_Input_:
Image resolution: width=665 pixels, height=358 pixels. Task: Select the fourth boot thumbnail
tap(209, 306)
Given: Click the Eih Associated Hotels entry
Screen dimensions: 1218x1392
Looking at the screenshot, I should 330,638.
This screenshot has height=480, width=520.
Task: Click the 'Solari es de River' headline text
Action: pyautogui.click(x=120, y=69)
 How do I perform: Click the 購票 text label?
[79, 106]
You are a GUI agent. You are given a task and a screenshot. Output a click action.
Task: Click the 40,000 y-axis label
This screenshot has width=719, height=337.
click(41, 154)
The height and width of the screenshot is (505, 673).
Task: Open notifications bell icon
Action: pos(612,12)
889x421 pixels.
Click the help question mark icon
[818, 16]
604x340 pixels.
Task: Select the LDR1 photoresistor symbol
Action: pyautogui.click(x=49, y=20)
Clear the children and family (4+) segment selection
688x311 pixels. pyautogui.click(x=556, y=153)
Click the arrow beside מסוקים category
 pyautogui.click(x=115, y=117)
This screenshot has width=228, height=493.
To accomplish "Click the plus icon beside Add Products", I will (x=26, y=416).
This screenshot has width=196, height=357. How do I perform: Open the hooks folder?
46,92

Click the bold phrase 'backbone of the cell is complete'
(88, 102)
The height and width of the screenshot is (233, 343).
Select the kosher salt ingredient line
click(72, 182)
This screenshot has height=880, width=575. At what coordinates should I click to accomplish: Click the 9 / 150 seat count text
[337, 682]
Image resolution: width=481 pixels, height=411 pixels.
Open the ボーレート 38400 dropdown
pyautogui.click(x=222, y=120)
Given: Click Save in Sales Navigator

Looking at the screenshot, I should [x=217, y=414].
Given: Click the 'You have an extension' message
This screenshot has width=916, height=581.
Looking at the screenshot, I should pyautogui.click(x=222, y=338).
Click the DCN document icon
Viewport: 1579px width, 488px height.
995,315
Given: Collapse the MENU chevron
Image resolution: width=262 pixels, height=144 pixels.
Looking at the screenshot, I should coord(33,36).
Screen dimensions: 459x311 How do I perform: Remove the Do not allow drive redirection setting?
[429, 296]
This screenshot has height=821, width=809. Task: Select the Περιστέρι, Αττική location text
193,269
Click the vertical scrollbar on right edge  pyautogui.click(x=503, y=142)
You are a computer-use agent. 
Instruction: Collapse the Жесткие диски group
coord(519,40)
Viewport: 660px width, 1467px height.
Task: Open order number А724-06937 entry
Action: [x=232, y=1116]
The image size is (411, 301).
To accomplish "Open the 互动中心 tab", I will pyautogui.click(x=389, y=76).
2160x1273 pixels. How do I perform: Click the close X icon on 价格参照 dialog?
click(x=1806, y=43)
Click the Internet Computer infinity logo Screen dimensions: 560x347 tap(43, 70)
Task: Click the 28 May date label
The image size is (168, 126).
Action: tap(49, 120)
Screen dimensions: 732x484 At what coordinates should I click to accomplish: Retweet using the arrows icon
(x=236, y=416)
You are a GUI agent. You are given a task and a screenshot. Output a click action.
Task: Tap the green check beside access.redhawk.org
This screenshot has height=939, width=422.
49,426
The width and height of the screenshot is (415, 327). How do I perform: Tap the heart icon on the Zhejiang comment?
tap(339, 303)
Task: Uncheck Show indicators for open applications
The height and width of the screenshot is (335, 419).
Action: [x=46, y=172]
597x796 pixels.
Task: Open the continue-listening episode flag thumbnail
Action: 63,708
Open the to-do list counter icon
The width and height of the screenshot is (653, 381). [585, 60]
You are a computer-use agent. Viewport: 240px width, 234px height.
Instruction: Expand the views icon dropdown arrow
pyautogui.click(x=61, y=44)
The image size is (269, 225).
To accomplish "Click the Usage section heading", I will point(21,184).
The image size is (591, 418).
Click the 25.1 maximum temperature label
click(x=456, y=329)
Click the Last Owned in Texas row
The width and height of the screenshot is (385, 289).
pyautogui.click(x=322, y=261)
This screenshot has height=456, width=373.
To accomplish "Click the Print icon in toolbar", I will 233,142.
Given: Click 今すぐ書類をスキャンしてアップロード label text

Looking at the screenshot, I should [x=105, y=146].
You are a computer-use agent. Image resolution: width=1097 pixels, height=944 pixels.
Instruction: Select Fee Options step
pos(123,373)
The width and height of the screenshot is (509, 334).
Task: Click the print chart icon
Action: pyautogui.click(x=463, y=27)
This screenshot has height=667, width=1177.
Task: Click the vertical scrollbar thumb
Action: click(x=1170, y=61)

_What is required_: Retype everything in the material above exactly.

_Your solution_:
Image resolution: width=665 pixels, height=358 pixels. Task: Select the fourth boot thumbnail
tap(209, 306)
Given: Click the Eih Associated Hotels entry
Screen dimensions: 1218x1392
Looking at the screenshot, I should 330,638.
This screenshot has height=480, width=520.
Task: Click the 'Solari es de River' headline text
Action: pyautogui.click(x=120, y=69)
 How do I perform: Click the 購票 text label?
[79, 106]
You are a GUI agent. You are given a task and a screenshot. Output a click action.
Task: Click the 40,000 y-axis label
This screenshot has width=719, height=337.
click(41, 154)
The height and width of the screenshot is (505, 673).
Task: Open notifications bell icon
Action: pos(612,12)
889x421 pixels.
Click the help question mark icon
[818, 16]
604x340 pixels.
Task: Select the LDR1 photoresistor symbol
Action: pyautogui.click(x=49, y=20)
Clear the children and family (4+) segment selection
688x311 pixels. pyautogui.click(x=556, y=153)
Click the arrow beside מסוקים category
 pyautogui.click(x=115, y=117)
This screenshot has width=228, height=493.
To accomplish "Click the plus icon beside Add Products", I will (x=26, y=416).
This screenshot has width=196, height=357. How do I perform: Open the hooks folder?
46,92

Click the bold phrase 'backbone of the cell is complete'
(88, 102)
The height and width of the screenshot is (233, 343).
Select the kosher salt ingredient line
click(72, 182)
This screenshot has height=880, width=575. At what coordinates should I click to accomplish: Click the 9 / 150 seat count text
[337, 682]
Image resolution: width=481 pixels, height=411 pixels.
Open the ボーレート 38400 dropdown
pyautogui.click(x=222, y=120)
Given: Click Save in Sales Navigator

Looking at the screenshot, I should [x=217, y=414].
Given: Click the 'You have an extension' message
This screenshot has width=916, height=581.
Looking at the screenshot, I should pyautogui.click(x=222, y=338).
Click the DCN document icon
Viewport: 1579px width, 488px height.
995,315
Given: Collapse the MENU chevron
Image resolution: width=262 pixels, height=144 pixels.
Looking at the screenshot, I should coord(33,36).
Screen dimensions: 459x311 How do I perform: Remove the Do not allow drive redirection setting?
[429, 296]
This screenshot has height=821, width=809. Task: Select the Περιστέρι, Αττική location text
193,269
Click the vertical scrollbar on right edge  pyautogui.click(x=503, y=142)
You are a computer-use agent. 
Instruction: Collapse the Жесткие диски group
coord(519,40)
Viewport: 660px width, 1467px height.
Task: Open order number А724-06937 entry
Action: [x=232, y=1116]
The image size is (411, 301).
To accomplish "Open the 互动中心 tab", I will pyautogui.click(x=389, y=76).
2160x1273 pixels. How do I perform: Click the close X icon on 价格参照 dialog?
click(x=1806, y=43)
Click the Internet Computer infinity logo Screen dimensions: 560x347 tap(43, 70)
Task: Click the 28 May date label
The image size is (168, 126).
Action: tap(49, 120)
Screen dimensions: 732x484 At what coordinates should I click to accomplish: Retweet using the arrows icon
(x=236, y=416)
You are a GUI agent. You are given a task and a screenshot. Output a click action.
Task: Tap the green check beside access.redhawk.org
This screenshot has height=939, width=422.
49,426
The width and height of the screenshot is (415, 327). How do I perform: Tap the heart icon on the Zhejiang comment?
tap(339, 303)
Task: Uncheck Show indicators for open applications
The height and width of the screenshot is (335, 419).
Action: [x=46, y=172]
597x796 pixels.
Task: Open the continue-listening episode flag thumbnail
Action: 63,708
Open the to-do list counter icon
The width and height of the screenshot is (653, 381). [585, 60]
You are a computer-use agent. Viewport: 240px width, 234px height.
Instruction: Expand the views icon dropdown arrow
pyautogui.click(x=61, y=44)
The image size is (269, 225).
To accomplish "Click the Usage section heading", I will point(21,184).
The image size is (591, 418).
Click the 25.1 maximum temperature label
click(x=456, y=329)
Click the Last Owned in Texas row
The width and height of the screenshot is (385, 289).
pyautogui.click(x=322, y=261)
This screenshot has height=456, width=373.
To accomplish "Click the Print icon in toolbar", I will 233,142.
Given: Click 今すぐ書類をスキャンしてアップロード label text

Looking at the screenshot, I should [x=105, y=146].
You are a computer-use agent. Image resolution: width=1097 pixels, height=944 pixels.
Instruction: Select Fee Options step
pos(123,373)
The width and height of the screenshot is (509, 334).
Task: Click the print chart icon
Action: pyautogui.click(x=463, y=27)
This screenshot has height=667, width=1177.
Task: Click the vertical scrollbar thumb
Action: click(x=1170, y=61)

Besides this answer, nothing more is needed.